Huit mois après l’accord signé à Genève pour le démantèlement de l’arsenal chimique syrien, de nouvelles accusations planent sur le régime de Bachar al-Assad. Damas aurait récemment eu recours à des armes chimiques, plus précisément des bombes au chlore. Mardi, des opposants ont ainsi dénoncé une attaque au chlore sur un village de la province de Hama, dans le centre du pays. L’Organisation pour l’interdiction des armes chimiques (OIAC), en charge avec l’ONU de la destruction de l’arsenal syrien, a envoyé une mission en Syrie pour tenter de récolter des preuves. Est-ce le signe que le démantèlement de l'arsenal chimique syrien est un échec ? Explications avec Michael Luhan, porte-parole de l’OIAC.

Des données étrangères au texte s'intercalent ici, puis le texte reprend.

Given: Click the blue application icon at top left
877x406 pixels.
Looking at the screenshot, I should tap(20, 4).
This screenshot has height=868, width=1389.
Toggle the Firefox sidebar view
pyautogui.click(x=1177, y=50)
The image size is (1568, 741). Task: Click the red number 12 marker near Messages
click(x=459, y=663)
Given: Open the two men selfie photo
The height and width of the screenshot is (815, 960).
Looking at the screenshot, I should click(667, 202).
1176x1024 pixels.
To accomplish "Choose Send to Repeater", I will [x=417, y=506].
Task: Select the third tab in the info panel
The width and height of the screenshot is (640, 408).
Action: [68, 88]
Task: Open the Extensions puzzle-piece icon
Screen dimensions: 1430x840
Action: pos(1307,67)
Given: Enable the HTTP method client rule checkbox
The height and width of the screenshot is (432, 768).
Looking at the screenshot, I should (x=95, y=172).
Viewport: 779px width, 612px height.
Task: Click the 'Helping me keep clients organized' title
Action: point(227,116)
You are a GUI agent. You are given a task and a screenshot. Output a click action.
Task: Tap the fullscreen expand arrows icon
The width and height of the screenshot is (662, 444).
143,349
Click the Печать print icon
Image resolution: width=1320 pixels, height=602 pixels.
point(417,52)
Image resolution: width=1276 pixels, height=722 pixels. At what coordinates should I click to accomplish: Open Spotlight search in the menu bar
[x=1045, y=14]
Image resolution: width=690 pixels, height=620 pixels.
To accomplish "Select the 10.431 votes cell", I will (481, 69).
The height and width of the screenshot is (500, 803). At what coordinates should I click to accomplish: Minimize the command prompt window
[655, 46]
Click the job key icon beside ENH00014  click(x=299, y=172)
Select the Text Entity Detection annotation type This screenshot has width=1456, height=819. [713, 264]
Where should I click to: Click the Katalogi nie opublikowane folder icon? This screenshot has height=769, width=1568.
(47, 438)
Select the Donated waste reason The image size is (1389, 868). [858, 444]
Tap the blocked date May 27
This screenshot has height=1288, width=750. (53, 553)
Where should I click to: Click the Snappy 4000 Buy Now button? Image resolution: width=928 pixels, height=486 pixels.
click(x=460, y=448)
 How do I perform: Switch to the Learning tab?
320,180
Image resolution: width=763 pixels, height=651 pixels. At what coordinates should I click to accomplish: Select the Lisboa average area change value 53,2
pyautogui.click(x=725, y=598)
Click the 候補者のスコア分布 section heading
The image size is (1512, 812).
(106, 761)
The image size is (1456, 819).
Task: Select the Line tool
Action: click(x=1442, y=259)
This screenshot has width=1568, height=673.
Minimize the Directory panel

Où en est le processus de démantèlement et de destruction des armes chimiques en Syrie ? Une grande partie du processus a déjà été accompli. Lors des premiers mois de la mission, toutes les installations de production d’armes chimiques en Syrie ont été neutralisées. A la fin-novembre, les munitions prévues spécifiquement pour être utilisées avec des armes chimiques ont été détruites. Et depuis le 1er janvier de cette année, plus de 92% des composants chimiques issus du programme d’armes chimiques syrien ont été retirés du pays pour être détruits. Par ailleurs, environ 120 tonnes d’isopropanol ont été détruites. Ce produit était stocké en grande quantité en Syrie, car il s’agit d’un précurseur qui permet de fabriquer du gaz sarin. Et nous avons vérifié que tous les stocks d’isopropanol ont bien été détruits.
Il est donc désormais impossible de fabriquer du gaz sarin en Syrie. Mais d’autres attaques chimiques, au chlore, ont été signalées. Comment est-ce possible ? Il faut comprendre que le chlore est l’un des produits chimiques industriels les plus courants, avec de nombreux usages légitimes. Les industries chimiques qui en produisent et le gouvernement qui en stocke ne sont pas tenus d’en faire part à l’OIAC : il est parfaitement légal pour le gouvernement syrien de conserver des stocks de chlore. En revanche, l’usage de chlore, ou d’autres produits chimiques, pour tuer ou nuire à des personnes, là il s’agit d’une violation de la convention sur les armes chimiques.
Quel est le rôle de la mission envoyée en Syrie ? L’OIAC a déployé une mission pour rechercher des faits. Toute utilisation de produits chimiques toxiques nous inquiète en effet sérieusement. Notre équipe va faire de son mieux pour vérifier ces allégations, en récoltant des preuves sur le terrain et pas seulement en recueillant des témoignages. Ces inspecteurs ont été déployés il y a environ une semaine mais la grande question c’est de savoir s’ils vont réussir à accéder aux sites où se seraient produites ces attaques au chlore. Tous ces sites sont situés dans des zones actuellement sous contrôle de groupes de l’opposition, où le gouvernement ne peut pas garantir un accès sécurisé aux inspecteurs.
Que se passera-t-il si ces attaques au chlore sont avérées ? L’OIAC n’a aucun pouvoir de sanction. S’il y a bien une violation sérieuse de la convention sur les armes chimiques, vérifée par nos inspecteurs, alors notre conseil exécutif pourra transmettre le dossier au conseil de sécurité de l’ONU. Mais il est encore prématuré d’en parler.